*What is being asked:* Print the part of the listing that opens with the line containing "I will 1045,249." and closes with the line containing "point(365,343)", reproducing every line exactly.

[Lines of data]
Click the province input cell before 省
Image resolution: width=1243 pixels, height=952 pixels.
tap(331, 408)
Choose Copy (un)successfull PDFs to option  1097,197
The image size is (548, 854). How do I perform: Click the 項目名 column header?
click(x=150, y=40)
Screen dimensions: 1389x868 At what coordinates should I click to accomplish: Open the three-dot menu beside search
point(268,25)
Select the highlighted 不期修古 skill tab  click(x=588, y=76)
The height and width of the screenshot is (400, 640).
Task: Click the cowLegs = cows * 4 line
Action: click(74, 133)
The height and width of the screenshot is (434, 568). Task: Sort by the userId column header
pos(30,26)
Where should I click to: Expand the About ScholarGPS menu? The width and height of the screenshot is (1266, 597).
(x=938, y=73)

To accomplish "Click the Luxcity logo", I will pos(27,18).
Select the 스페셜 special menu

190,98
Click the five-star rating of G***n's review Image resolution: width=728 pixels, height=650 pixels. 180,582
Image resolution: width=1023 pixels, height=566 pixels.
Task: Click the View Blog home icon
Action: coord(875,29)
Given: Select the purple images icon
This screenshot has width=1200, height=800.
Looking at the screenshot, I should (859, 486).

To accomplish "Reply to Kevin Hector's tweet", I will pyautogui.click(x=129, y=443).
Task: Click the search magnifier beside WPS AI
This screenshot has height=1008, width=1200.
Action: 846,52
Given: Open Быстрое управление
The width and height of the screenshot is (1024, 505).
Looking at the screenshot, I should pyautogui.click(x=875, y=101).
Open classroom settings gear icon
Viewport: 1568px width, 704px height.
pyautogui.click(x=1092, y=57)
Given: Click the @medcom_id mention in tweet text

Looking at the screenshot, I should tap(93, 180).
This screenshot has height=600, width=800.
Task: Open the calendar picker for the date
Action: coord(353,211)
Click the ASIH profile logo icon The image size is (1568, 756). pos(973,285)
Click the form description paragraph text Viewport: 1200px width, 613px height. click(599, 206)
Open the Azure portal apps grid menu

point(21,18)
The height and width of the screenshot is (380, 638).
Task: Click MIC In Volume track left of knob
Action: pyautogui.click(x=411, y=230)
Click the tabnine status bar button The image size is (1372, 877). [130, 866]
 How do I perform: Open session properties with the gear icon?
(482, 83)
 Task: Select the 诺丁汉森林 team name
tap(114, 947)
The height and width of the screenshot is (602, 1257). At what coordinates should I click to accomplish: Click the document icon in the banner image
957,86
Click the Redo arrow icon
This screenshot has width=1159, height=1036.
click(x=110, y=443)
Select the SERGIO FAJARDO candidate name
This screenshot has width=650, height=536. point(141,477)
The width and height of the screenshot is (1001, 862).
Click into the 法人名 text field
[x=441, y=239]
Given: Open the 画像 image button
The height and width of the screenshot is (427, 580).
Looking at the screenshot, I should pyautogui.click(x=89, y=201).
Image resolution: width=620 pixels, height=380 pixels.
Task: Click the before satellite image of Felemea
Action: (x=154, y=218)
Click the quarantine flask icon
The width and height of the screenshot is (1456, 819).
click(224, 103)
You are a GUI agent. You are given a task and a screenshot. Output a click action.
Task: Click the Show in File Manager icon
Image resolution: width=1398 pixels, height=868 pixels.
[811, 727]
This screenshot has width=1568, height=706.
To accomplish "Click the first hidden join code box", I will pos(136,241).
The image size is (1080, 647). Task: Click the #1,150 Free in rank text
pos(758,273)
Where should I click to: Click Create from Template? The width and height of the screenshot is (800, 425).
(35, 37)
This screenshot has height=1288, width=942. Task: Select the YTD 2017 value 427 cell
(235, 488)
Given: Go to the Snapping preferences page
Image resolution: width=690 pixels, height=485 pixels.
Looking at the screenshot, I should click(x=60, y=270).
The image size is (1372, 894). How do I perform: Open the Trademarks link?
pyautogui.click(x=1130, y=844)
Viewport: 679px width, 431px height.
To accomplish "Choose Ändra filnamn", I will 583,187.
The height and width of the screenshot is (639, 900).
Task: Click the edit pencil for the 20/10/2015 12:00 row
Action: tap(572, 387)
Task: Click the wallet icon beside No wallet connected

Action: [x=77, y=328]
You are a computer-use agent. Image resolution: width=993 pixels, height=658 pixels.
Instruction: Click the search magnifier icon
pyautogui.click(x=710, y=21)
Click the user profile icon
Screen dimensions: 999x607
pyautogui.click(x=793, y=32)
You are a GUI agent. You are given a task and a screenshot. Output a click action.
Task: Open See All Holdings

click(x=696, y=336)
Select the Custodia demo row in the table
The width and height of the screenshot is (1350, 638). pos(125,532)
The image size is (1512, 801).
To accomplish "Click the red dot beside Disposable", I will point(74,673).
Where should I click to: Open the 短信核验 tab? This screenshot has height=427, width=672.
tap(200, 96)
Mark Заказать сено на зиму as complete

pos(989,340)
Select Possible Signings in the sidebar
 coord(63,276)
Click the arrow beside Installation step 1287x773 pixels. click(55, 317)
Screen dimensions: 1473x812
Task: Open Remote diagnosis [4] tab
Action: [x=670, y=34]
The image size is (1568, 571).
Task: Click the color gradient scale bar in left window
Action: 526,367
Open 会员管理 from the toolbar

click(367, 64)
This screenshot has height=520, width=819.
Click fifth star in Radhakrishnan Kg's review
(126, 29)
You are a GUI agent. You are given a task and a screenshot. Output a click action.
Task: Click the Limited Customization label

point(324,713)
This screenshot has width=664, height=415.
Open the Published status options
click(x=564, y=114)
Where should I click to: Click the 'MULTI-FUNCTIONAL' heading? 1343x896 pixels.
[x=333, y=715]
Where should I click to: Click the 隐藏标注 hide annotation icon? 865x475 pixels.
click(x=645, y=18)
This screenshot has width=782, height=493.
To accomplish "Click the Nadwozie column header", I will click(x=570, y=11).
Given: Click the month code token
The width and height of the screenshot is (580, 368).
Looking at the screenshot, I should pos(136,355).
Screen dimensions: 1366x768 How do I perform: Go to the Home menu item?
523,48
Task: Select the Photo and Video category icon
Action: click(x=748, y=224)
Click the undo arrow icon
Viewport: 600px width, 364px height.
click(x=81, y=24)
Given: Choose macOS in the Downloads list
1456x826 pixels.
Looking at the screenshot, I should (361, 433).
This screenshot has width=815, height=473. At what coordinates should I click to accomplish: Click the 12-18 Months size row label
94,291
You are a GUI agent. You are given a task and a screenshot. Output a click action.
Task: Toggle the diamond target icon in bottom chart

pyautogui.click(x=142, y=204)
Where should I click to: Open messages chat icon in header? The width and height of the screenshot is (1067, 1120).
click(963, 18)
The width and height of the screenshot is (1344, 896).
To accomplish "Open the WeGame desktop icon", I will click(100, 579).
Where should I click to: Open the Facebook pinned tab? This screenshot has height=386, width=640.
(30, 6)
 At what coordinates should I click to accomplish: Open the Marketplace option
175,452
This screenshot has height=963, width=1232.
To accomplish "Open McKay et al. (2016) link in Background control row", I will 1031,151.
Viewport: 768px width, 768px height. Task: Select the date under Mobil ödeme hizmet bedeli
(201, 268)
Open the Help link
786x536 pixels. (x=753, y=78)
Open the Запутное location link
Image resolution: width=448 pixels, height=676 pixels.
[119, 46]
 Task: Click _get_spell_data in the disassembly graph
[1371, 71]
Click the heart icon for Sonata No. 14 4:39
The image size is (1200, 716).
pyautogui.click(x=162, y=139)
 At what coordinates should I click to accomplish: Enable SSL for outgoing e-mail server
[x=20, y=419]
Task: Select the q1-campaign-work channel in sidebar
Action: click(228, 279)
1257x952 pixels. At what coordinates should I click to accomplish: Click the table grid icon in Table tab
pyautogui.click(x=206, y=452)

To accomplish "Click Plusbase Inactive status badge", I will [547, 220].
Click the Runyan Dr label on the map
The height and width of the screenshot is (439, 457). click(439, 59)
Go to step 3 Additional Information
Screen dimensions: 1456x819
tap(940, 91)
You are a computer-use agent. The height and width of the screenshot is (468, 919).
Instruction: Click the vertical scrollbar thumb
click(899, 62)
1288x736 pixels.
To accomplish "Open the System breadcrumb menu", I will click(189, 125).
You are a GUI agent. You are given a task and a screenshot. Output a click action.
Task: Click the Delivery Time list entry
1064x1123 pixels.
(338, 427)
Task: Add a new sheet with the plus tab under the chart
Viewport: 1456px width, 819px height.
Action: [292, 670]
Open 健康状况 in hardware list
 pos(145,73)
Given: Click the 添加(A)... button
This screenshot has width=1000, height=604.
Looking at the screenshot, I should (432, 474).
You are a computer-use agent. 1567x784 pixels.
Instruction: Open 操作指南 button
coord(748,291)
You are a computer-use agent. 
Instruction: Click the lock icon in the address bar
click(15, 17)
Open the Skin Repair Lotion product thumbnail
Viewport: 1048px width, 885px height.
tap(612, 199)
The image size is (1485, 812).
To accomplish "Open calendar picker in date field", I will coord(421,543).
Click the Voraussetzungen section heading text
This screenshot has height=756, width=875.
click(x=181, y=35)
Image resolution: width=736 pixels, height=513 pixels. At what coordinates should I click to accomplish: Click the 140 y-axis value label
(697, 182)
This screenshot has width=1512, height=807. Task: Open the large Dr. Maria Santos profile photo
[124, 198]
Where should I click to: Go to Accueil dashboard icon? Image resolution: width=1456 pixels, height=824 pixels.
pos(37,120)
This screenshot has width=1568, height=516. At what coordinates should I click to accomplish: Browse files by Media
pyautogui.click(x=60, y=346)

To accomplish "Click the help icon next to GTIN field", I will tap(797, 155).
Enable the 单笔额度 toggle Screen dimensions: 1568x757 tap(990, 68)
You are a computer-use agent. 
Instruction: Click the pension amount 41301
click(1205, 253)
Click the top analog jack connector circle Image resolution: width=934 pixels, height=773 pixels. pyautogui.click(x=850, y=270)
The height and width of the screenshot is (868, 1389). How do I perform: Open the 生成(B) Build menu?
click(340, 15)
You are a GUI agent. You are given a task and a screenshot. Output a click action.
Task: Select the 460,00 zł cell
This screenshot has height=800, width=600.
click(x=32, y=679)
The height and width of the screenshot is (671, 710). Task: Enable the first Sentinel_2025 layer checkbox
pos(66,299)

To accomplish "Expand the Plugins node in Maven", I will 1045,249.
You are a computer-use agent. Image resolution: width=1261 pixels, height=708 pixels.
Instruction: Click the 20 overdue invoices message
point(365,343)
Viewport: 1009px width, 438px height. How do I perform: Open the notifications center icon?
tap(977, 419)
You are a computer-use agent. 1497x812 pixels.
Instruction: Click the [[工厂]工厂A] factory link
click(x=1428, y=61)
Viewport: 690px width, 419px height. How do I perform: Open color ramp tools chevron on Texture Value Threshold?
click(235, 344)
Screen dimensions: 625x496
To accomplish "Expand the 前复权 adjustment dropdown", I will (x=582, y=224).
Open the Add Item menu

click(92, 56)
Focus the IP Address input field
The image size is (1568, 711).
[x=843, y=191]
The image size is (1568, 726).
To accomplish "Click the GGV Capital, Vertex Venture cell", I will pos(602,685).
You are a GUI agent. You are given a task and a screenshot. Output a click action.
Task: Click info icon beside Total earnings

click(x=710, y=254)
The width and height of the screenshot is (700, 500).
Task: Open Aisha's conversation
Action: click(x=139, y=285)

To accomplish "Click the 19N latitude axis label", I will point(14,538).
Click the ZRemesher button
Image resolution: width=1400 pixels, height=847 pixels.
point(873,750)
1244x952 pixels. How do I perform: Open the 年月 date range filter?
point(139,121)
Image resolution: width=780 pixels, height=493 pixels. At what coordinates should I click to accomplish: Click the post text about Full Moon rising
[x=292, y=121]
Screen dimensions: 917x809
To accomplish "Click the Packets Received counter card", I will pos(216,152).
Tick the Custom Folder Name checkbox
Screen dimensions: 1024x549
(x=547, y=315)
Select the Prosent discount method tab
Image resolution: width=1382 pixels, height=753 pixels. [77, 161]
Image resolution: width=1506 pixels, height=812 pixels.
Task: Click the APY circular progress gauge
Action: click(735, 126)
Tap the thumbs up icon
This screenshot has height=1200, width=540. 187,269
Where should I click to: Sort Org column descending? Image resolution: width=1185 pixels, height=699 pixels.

*The solution:*
To accomplish "Expand the Plugins node in Maven", I will 1045,249.
You are a computer-use agent. Image resolution: width=1261 pixels, height=708 pixels.
Instruction: Click the 20 overdue invoices message
point(365,343)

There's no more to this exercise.